* WORK INSTRUCTION
The lines from the start of the listing through the line containing "Open the Search view in activity bar" should be printed exactly, and no other lines should be printed.

* * *

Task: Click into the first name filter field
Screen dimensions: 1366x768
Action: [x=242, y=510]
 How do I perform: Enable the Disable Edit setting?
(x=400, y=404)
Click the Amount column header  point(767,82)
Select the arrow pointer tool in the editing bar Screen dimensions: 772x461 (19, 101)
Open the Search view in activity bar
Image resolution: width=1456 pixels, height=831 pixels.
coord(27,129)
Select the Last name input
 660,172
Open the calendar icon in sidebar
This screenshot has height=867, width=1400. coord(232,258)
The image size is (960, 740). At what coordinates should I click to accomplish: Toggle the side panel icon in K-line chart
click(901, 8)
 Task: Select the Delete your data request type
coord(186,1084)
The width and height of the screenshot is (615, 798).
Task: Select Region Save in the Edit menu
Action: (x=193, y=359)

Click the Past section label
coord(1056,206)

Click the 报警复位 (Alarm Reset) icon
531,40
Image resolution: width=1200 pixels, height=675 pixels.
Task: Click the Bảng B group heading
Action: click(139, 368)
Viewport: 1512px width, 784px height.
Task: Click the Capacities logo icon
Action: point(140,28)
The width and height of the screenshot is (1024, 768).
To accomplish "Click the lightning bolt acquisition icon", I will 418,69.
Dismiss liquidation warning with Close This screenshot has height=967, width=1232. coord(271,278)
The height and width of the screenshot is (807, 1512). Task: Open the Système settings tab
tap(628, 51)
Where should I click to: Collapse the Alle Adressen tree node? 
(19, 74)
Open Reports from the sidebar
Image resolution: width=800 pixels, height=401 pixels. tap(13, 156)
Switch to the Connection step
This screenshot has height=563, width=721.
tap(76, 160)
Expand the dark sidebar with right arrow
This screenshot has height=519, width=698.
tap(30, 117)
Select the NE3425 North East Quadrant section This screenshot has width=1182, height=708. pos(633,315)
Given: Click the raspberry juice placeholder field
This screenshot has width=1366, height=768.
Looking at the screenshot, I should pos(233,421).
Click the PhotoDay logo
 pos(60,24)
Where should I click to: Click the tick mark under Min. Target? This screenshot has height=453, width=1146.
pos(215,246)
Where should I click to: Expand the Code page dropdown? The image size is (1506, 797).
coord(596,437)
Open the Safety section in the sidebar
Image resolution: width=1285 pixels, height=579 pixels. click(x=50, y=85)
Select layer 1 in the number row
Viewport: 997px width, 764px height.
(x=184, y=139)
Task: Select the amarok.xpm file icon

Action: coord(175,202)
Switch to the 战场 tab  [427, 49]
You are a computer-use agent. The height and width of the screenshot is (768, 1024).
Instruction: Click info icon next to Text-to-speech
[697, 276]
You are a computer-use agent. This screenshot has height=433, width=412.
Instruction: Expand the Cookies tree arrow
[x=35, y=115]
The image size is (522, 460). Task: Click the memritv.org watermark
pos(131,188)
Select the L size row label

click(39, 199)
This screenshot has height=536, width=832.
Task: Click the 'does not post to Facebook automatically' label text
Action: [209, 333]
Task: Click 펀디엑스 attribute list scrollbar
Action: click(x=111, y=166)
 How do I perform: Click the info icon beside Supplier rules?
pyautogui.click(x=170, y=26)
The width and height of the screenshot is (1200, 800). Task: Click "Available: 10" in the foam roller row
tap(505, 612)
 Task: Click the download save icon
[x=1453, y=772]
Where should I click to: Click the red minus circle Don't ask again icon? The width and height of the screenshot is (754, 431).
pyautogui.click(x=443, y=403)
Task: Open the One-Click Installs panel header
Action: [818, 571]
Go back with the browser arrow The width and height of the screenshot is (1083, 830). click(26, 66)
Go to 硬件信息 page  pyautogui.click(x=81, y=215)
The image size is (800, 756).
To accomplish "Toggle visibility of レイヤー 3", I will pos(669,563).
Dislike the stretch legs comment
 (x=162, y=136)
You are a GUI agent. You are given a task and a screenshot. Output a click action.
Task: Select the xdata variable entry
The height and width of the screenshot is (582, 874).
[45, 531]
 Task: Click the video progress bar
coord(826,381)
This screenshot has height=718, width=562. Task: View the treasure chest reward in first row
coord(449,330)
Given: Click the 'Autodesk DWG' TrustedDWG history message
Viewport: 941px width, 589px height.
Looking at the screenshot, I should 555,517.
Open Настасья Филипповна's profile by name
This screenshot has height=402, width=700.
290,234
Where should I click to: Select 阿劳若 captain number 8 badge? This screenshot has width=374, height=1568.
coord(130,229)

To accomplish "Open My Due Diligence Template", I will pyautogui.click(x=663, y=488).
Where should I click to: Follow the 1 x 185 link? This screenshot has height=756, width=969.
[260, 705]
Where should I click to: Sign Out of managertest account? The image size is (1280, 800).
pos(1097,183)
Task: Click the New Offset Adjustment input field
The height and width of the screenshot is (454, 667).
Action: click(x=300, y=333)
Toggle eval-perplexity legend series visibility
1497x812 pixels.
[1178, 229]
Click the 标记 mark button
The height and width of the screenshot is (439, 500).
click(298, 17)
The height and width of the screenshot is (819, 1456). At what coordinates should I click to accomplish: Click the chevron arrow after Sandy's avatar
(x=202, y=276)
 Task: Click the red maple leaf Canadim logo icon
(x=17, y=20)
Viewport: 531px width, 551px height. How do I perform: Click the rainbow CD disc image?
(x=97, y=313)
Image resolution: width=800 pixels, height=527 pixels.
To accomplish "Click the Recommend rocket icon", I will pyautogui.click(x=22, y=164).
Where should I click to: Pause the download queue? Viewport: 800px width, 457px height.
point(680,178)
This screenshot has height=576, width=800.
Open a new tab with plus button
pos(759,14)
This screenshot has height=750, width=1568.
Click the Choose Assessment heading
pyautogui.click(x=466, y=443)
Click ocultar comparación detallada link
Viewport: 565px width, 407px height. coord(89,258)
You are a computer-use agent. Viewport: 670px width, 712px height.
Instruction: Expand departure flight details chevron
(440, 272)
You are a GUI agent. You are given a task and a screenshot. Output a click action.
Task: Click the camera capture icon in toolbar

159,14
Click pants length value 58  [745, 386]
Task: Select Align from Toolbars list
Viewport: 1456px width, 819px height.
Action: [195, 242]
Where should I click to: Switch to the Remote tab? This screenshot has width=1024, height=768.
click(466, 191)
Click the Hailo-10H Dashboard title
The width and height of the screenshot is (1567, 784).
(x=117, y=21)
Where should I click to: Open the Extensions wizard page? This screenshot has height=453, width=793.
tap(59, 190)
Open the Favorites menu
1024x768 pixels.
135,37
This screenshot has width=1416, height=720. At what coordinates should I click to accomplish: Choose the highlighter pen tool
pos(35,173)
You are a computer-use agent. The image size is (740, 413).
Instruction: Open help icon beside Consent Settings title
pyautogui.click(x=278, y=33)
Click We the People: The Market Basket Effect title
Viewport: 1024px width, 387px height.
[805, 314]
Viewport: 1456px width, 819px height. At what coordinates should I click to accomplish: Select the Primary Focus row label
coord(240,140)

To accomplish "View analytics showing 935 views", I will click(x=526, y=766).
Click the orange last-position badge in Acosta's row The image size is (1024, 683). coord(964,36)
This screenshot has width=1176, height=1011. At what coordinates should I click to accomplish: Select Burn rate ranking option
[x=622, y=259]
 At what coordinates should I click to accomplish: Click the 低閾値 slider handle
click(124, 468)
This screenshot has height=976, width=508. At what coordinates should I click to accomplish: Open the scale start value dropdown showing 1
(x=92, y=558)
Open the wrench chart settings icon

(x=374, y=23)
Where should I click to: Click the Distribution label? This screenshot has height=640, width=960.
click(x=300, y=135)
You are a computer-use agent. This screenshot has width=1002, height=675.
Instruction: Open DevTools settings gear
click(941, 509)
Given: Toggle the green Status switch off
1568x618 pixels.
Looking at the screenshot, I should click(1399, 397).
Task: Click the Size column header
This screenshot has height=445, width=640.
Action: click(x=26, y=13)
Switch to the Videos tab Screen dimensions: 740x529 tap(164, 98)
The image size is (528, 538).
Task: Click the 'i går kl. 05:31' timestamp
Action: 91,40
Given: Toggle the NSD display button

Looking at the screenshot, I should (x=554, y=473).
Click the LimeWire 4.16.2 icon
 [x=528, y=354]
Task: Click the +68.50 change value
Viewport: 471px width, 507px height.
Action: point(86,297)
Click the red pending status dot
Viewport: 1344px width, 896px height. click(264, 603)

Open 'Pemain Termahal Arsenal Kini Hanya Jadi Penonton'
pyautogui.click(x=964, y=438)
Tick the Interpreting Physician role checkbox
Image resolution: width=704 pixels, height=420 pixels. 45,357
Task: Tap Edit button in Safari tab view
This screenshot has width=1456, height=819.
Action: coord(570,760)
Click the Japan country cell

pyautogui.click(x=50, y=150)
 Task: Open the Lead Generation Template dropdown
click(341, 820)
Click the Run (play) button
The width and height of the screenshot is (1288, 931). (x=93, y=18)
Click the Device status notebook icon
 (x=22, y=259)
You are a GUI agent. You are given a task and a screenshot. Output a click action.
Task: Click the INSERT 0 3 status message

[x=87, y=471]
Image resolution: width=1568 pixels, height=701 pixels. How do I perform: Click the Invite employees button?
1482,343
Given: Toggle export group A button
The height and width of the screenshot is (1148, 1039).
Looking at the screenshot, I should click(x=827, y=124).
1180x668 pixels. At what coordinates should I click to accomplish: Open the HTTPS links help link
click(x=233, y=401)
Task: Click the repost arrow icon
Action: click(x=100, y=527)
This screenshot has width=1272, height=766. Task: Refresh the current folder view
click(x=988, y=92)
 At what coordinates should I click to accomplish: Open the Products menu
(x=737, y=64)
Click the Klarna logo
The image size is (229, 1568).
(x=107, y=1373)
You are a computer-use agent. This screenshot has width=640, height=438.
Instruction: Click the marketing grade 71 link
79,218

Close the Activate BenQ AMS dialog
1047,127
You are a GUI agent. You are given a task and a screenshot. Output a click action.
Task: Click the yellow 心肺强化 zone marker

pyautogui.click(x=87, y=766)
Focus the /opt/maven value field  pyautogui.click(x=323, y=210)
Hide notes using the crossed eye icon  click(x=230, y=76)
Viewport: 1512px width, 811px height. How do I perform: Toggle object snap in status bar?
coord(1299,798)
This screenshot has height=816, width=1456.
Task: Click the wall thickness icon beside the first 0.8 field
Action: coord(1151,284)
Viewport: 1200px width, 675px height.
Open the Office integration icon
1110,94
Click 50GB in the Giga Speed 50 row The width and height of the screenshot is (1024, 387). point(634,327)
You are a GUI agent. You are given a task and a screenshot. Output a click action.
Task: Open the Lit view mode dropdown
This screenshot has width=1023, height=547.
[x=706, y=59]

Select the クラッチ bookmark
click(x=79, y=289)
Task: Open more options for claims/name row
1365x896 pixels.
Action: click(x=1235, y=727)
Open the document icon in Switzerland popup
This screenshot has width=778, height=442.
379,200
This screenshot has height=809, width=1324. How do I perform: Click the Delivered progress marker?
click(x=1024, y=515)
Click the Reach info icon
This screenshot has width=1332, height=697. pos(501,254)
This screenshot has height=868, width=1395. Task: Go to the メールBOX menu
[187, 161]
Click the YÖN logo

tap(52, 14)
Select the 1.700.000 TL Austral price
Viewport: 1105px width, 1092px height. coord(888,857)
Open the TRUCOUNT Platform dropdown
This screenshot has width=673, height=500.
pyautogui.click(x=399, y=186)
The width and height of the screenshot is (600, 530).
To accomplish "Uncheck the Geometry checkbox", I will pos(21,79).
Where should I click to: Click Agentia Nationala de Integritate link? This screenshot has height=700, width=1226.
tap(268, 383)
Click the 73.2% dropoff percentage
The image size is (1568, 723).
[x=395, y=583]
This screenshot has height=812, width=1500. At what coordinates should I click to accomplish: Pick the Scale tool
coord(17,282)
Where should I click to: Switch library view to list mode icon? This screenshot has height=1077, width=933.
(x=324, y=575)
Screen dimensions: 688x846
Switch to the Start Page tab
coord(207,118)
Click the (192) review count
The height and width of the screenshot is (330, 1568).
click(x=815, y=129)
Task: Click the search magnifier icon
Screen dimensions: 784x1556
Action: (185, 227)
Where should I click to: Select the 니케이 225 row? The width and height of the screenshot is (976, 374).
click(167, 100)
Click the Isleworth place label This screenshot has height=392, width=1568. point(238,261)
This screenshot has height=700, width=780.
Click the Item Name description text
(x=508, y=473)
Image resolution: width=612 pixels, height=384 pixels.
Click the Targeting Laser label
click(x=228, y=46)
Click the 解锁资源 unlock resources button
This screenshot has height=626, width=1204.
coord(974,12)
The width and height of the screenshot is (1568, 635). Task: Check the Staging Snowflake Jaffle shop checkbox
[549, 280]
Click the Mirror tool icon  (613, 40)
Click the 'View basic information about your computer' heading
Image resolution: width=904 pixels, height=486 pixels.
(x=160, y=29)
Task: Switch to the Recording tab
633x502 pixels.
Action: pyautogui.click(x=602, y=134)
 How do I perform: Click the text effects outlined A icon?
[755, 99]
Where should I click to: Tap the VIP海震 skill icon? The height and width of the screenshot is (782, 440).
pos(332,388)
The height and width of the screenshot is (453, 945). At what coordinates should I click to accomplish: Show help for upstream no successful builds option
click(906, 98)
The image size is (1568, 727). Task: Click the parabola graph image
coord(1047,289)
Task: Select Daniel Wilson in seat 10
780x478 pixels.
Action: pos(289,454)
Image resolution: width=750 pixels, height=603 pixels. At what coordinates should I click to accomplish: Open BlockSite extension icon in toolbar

* * *

* OUTPUT FOR THIS TASK
Task: Click into the first name filter field
Screen dimensions: 1366x768
Action: [x=242, y=510]
 How do I perform: Enable the Disable Edit setting?
(x=400, y=404)
Click the Amount column header  point(767,82)
Select the arrow pointer tool in the editing bar Screen dimensions: 772x461 (19, 101)
Open the Search view in activity bar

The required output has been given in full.